Saúde

Investigadores portugueses descobrem proteína eficaz no tratamento do cancro da mama

O cancro da mama triplo afeta 13 em cada 100 mil mulheres em todo o mundo. Esta descoberta pode ser fundamental no combate à doença.
Mais um passo importante.

Investigadores do Instituto de Investigação e Inovação em Saúde (i3S) da Universidade do Porto integraram um estudo no qual foi descoberta uma proteína que permite prever a eficácia da quimioterapia em pacientes com cancro da mama triplo negativo. Este é mais um sinal positivo na luta contra aquela que é uma das doenças mais temidas e também mais comuns no País.

O cancro da mama é o mais frequente entre as mulheres e uma das principais causas de morte por cancro no sexo feminino. No caso português, de acordo com dados do Serviço Nacional de Saúde, são detetados sete mil novos casos de cancro da mama todos os anos. Ao mesmo tempo, 1800 mulheres morrem anualmente vítimas da doença.

No combate à doença é frequente o recurso à quimioterapia e esta nova investigação publicada na revista “Cell Reports“, como revela o instituto da Universidade Porto, abre “portas a uma utilização mais inteligente deste método”.

Além de provocar efeitos secundários muito incómodos, como a fadiga, anemia, náuseas e perda de cabelo, “em cerca de metade dos casos a quimioterapia não é eficaz”, refere o i3S, acrescentando que a equipa de investigadores, da qual fez parte Sandra Tavares, tentou perceber as razões do sucesso ou insucesso dos tratamentos.

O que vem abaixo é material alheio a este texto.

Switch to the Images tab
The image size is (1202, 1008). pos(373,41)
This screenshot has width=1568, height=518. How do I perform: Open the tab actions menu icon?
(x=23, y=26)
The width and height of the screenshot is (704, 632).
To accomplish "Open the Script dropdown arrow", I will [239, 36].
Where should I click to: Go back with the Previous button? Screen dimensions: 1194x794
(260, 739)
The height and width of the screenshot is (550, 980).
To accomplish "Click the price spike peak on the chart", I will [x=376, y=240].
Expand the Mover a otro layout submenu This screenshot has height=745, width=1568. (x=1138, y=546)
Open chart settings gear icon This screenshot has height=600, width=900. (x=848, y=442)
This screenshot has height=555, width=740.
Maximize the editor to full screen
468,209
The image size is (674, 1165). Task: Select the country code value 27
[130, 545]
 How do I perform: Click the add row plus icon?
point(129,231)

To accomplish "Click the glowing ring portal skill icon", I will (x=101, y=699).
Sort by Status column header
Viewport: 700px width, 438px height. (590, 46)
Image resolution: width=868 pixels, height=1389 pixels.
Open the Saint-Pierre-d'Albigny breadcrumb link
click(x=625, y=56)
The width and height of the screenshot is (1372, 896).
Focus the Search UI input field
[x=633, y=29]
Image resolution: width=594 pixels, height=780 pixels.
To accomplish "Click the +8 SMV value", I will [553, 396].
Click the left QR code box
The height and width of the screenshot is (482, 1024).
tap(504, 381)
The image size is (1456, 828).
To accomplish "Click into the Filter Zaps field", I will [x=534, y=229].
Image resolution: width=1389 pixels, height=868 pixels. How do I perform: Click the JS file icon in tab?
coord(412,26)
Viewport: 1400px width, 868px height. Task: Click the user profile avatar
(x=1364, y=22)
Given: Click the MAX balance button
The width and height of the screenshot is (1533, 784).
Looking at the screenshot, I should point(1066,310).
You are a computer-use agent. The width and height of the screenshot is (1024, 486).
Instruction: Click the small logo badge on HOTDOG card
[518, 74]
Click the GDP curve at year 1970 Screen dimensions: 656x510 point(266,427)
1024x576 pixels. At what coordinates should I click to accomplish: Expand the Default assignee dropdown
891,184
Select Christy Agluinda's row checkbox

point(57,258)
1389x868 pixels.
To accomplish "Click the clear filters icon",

Como resultado, descobriram uma proteína, presente nas células tumorais, que permite prever a eficácia da quimioterapia nos pacientes com este tipo de cancro. A investigadora portuguesa afirma que as mulheres com cancro da mama triplo negativo que apresentam elevados níveis de proteína FER, “reagem melhor à quimioterapia com taxanos, um tipo de medicamento normalmente associado ao retardamento da divisão celular e, consequentemente, ao crescimento do tumor”.

“Quando as pacientes não têm esta proteína, a quimioterapia não faz qualquer efeito”, salienta a investigadora, que integra o grupo Cytoskeletal Regulation & Cancer do i3S. Neste momento, os investigadores estão a trabalhar no desenvolvimento de um teste para avaliar os níveis da proteína em tumores de mama triplo negativo.

Sandra Tavares tem vindo a publicar vários estudos sobre este tipo de cancro e alguns deles foram inclusive premiados com Medalhas de Honra L’Oréal Portugal para Mulheres na Ciência.

O cancro da mama triplo-negativo afeta 13 em cada 100 mil mulheres em todo o mundo todos os anos e é responsável por 15 por cento dos cancros mamários invasivos. Triplamente negativo significa que nenhuma das moléculas para as quais existe tratamento está presente nestas células tumorais. Apesar de ser considerado um tipo raro de cancro da mama, o nível de agressividade e metástase rápida são preocupantes porque as opções terapêuticas não funcionam e uma grande maioria das pacientes não sobrevive ao agravamento da doença.